Проблема с ЕГЭ, впрочем, есть. Я не являюсь его страшным противником: этот экзамен в какой-то степени справился с коррупцией при поступлении — правда, часть коррупционных потоков просто оказались перенесены в другое место, но какие-то более или менее понятные правила игры новая система ввела. Проблема в том, что теперь школа натаскивает людей на сдачу конкретных экзаменов и в старших классах никто не занимается собственно предметами. Во-первых, я, в отличие от многих, считаю, что гуманитарию неплохо разбираться в естественно-научных предметах. Во-вторых, скажем, натаскивание к ЕГЭ по литературе не имеет ничего общего с литературой. В результате человек, который сейчас приходит из школы в университет, готов к этому еще меньше, чем раньше. Притом что раньше он тоже был не готов, потому что в России поступают очень маленькими: в семнадцать лет ты не можешь решить, что хочешь. При этом считается, что если ты выбрал специализацию, а потом ее поменял, то это ужас, кризис жизни. И то и другое неправильно.
С теми, кто приходил на классическое отделение, всегда была — и есть — еще одна проблема: многие шли на классическую филологию, считая, что это классическая русская литература.
— Правда есть люди, которые приходят и с удивлением обнаруживают, что это не про Пушкина?

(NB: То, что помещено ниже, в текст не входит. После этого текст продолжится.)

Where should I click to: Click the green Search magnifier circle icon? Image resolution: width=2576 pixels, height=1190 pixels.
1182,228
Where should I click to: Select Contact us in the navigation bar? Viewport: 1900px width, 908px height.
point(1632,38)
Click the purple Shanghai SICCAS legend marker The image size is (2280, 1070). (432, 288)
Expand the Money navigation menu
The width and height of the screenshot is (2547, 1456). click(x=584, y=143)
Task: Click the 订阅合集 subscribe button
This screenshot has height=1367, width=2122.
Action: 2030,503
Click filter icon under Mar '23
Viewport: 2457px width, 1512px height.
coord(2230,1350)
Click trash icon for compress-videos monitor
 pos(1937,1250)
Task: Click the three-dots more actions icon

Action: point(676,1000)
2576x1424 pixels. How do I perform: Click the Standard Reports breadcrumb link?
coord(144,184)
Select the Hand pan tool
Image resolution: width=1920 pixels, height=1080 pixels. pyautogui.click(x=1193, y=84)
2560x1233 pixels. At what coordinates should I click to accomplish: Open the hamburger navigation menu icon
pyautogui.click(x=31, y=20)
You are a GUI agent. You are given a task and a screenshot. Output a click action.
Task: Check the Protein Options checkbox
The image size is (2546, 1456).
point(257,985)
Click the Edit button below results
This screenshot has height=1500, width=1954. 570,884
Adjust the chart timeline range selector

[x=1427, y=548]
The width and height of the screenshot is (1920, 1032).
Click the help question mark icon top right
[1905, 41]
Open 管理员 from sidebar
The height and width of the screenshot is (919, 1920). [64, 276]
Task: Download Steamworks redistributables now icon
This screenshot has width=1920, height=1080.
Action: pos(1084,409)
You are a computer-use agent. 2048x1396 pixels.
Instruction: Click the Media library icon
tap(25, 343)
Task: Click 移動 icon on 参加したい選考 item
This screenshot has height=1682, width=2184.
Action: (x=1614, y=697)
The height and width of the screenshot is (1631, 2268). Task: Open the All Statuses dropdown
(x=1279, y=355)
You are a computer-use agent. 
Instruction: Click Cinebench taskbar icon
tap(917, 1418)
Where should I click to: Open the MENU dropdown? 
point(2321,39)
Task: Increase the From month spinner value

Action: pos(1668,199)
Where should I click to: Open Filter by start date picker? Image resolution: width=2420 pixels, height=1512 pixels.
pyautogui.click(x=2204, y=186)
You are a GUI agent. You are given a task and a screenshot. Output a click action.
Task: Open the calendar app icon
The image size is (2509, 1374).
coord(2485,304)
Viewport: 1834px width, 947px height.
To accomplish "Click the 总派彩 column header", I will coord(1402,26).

— Да, бывают. Больше скажу: я знаю нескольких классиков более старшего возраста, которые приходили на классическое отделение в советское время, считая, что там про Пушкина и Толстого. В принципе, в некоторых случаях можно сказать, что все даже удачно сложилось.
Так или иначе, из-за того, что теперь люди не очень понимают, как спокойно что-то изучать, а не готовиться к ЕГЭ, они совсем не знают, что им ждать от университета. Поэтому в РАНХиГС, где сейчас мое основное место работы, запущена программа Liberal Arts, сделанная по американской модели — хотя это не совсем то, что называется Liberal Arts на Западе. Смысл в том, что в течение первого года все студенты, поступившие на разные гуманитарные специальности, учатся вместе. Настоящая специализация начинается со второго года. У нас есть небольшое классическое отделение, и в результате получается, что на нем языки учат не четыре года, а три. Большинство классиков сказали бы, что это ужас, кошмар, катастрофа. Мы не знаем, чем кончится дело и получится ли у нас что-нибудь, но, при всех минусах, человек, который сначала год разбирается, что это такое, слушает разные курсы, имеет возможность выбирать, приходит более подготовленным.
— А что вы больше любите делать — преподавать или заниматься кабинетными исследованиями?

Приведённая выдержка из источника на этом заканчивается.